Introduction
The above article elaborates on the profits determining factors on a product sales for Raritan Manufacturing Company. Some of the gains identifying factors are: the price of a product, sales volume and fixed and variable costs. Breakeven calculations are done to determine the product profitability. It is crucial to decide on how a product is performing for decision-making purposes by the managers of the company or business. A company dealing with a variety of products production require the breakeven analysis just like a single product manufacturing company. Companies come up with a budget estimate yearly and procedures of spending under specific production volume capacity. A manufacturing company conducts a standard cost analysis while a finance service profitability analysis refers to as functional cost analysis. Calculations of the breakeven point make it possible to calculate variance analysis, thus enabling the management to determine the company performance (Ward, 2016). Contributions number determine the breakeven point. Fixed cost remain the same despite a change in production volume while variable cost varies in different production capacity. Salaries, rent, staff expenses and machinery repair are fixed costs. Labor, raw materials, distribution costs are variable costs. Some payments like factory over, distribution and administration fall into both categories of variable and fixed costs. Contribution margin is the profit per unit of the product.
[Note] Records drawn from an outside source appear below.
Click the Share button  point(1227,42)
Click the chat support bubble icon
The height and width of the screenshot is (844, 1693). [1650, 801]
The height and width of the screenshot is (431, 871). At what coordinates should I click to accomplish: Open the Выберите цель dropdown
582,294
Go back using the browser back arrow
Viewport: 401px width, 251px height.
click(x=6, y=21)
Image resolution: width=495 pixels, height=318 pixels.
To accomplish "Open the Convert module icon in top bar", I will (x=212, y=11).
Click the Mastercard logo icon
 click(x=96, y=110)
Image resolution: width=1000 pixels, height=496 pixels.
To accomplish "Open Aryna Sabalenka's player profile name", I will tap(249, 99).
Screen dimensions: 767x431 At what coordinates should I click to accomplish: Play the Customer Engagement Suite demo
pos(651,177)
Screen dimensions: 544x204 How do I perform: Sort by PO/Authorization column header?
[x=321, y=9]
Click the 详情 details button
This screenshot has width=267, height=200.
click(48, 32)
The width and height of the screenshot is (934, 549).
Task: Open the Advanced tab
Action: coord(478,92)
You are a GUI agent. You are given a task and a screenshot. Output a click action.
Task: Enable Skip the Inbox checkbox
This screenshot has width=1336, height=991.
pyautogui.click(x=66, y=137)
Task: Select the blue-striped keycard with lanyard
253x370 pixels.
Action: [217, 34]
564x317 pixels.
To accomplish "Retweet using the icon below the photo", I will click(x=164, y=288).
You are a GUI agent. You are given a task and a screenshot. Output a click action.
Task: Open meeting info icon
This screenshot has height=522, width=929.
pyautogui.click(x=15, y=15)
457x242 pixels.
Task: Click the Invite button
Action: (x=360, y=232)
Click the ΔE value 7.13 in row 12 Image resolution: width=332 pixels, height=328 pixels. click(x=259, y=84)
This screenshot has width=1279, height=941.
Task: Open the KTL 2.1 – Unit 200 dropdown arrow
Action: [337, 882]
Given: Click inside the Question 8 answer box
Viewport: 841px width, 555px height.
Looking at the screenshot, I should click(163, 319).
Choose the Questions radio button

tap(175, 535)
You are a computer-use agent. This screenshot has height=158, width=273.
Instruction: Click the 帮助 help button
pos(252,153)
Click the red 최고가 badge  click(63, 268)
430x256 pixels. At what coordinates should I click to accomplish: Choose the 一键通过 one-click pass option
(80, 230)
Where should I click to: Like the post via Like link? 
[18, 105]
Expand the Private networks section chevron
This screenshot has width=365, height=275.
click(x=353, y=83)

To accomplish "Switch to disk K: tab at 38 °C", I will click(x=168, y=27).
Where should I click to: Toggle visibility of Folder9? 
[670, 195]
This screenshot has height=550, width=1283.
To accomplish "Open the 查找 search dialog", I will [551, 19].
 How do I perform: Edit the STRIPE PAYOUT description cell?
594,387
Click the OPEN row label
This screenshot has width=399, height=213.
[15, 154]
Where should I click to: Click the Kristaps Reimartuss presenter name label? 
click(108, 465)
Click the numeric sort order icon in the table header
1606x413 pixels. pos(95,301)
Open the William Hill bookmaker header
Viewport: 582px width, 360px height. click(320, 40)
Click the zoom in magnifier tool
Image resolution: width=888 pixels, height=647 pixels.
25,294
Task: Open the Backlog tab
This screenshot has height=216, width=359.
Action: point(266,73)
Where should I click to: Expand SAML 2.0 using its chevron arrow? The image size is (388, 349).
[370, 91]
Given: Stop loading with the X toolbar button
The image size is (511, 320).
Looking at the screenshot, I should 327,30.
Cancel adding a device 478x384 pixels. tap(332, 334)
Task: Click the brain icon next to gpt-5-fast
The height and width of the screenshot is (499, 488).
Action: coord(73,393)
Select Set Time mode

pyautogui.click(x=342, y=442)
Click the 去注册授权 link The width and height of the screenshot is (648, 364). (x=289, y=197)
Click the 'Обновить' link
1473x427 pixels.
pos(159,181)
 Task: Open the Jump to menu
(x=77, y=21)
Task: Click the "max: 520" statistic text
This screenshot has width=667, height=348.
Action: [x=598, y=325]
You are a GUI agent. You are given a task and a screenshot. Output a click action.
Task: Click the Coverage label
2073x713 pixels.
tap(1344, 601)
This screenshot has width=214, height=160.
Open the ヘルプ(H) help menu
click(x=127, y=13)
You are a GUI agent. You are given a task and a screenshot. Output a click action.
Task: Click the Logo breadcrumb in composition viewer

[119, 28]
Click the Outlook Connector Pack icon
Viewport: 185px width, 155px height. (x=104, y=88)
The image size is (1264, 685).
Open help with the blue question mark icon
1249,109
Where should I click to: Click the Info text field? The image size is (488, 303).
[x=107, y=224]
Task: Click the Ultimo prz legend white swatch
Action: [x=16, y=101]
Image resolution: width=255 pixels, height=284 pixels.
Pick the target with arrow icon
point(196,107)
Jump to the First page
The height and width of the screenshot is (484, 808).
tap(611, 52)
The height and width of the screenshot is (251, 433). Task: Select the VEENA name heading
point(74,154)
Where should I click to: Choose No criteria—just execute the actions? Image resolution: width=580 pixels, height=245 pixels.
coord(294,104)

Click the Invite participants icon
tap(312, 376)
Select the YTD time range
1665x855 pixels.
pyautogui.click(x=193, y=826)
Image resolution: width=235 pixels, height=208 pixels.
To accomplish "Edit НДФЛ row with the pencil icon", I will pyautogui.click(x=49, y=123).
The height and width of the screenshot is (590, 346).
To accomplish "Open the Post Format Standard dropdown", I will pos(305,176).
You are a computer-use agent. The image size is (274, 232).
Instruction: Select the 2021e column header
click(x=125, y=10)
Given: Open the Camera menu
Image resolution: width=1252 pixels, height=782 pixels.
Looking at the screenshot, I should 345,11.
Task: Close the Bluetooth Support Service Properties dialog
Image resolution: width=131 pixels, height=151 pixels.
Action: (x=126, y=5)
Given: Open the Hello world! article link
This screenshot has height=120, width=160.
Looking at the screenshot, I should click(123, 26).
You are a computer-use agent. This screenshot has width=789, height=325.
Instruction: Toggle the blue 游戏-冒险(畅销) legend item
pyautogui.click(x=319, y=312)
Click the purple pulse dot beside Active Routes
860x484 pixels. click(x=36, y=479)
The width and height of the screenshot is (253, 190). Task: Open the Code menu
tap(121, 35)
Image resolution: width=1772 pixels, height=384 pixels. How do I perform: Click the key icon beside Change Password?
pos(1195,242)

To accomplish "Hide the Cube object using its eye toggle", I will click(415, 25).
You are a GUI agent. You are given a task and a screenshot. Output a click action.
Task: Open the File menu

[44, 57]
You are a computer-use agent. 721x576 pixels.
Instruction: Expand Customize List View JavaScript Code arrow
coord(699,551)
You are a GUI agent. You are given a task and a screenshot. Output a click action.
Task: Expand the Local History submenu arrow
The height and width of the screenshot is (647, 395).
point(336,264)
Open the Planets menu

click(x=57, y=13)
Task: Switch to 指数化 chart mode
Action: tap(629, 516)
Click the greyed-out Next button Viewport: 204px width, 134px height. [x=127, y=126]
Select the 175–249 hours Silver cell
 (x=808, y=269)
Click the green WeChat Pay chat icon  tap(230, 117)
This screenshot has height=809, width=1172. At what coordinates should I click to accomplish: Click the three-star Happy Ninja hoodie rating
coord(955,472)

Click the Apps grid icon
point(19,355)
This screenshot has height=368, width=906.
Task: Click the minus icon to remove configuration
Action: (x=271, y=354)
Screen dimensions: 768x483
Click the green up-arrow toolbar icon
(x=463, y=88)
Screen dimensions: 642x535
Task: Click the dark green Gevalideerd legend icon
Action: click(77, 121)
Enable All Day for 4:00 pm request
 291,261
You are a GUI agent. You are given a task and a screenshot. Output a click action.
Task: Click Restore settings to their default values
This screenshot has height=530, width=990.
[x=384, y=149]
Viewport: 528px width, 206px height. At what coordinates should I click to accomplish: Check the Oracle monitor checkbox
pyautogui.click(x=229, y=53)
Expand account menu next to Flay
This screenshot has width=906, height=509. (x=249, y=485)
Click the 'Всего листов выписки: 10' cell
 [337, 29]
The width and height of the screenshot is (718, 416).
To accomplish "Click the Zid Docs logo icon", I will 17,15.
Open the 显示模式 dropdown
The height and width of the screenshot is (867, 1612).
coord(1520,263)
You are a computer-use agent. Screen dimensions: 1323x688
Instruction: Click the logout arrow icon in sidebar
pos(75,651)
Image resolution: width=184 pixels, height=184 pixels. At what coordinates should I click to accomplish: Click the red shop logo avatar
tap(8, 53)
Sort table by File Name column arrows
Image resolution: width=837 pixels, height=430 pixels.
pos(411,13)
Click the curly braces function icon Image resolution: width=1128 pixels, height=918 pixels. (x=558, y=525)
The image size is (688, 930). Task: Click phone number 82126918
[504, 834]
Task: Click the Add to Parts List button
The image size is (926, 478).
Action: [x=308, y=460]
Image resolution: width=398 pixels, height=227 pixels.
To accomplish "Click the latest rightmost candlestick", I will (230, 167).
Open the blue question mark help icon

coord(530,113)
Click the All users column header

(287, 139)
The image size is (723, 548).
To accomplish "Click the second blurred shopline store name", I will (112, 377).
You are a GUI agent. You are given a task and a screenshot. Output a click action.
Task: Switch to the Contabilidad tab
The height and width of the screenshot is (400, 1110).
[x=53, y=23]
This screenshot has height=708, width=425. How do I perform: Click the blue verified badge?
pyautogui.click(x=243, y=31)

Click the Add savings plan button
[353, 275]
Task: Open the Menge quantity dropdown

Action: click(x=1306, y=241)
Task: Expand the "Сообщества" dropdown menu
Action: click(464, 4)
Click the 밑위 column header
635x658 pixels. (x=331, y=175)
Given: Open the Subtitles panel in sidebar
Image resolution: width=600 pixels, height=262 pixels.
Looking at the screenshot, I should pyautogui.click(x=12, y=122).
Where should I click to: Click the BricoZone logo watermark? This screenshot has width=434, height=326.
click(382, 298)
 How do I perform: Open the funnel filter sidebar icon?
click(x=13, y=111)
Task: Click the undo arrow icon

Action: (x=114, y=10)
Business profitability analysis article goes hand in hand with business finance subject as it mainly focuses on finances generated as profits from product sales. The report clearly shows how the company calculate and create benefits and also use cash to fund various production costs.
Observations
The higher the variable cost with a low production volume will give rise to the reduced amount of losses by the company. Example 7,000 units, will generate a loss of $30,000 if storage cost is fixed on the other hand will create a loss of $24,000 if storage cost is variable. Outsourcing products are the best way to survive for a new company or on the recession. Technology has made possible for companies to seek a solution from sources outside the company. High variable costs and a low production volume makes it easy to reach the breakeven point.
Return on Investment
The article return on investments summarizes profits originating from an investment. The amount of money invested is expected to generate called investment worthiness. Return on investment analysis helps company managers determine whether an investment is essential or not. An investment is expected to make cash for several years. It is crucial to critically analyses an investment decisions as they have a long-term effect and is a substantial financial risk (Rackley, 2015). Customers change in product taste and preference, and also an idle time of equipment installed due to lack of customers order is lethal for the company. Forecasting helps avert the above issues. At time companies have problems sourcing raw materials, shortages in the workforce and lack of suitable transport services. It is hard to forecast the future of a business, mainly due to advances in communication bringing everyone together. Discounted cash flow is a tool for evaluating investments opportunities like capital expenditure, development and research, advertising and promotional efforts, Outsourcing, negotiations (price, payment terms, duration, and specifications), new products and business evaluation, purchasing a business and real estate valuation (Westcott, 2016). Net present value, profitability index and internal rate of return are measures of profitability to gauge an investment. Time value of money is essential; cash flow reinvestment upon receipt. An investment principle is calculated using a set interest rate to determine its present's value. Payback period is the time taken for investments cash flow to be equal to the investment itself. Return on investment article relate to business finance covers cash to put in on business investment. The article brings clearly on how funds are generated in a company and also spent.
Observations
Before picking an investment, an investor should analyze both its negative and positive effects for the better future forecast. Investing in a company will require an investor carefully examine the way a company will exist in the future.
References
Rackley, J. (2015). Return on Investment. In Marketing Analytics Roadmap (pp. 71-85). Apress, Berkeley, CA.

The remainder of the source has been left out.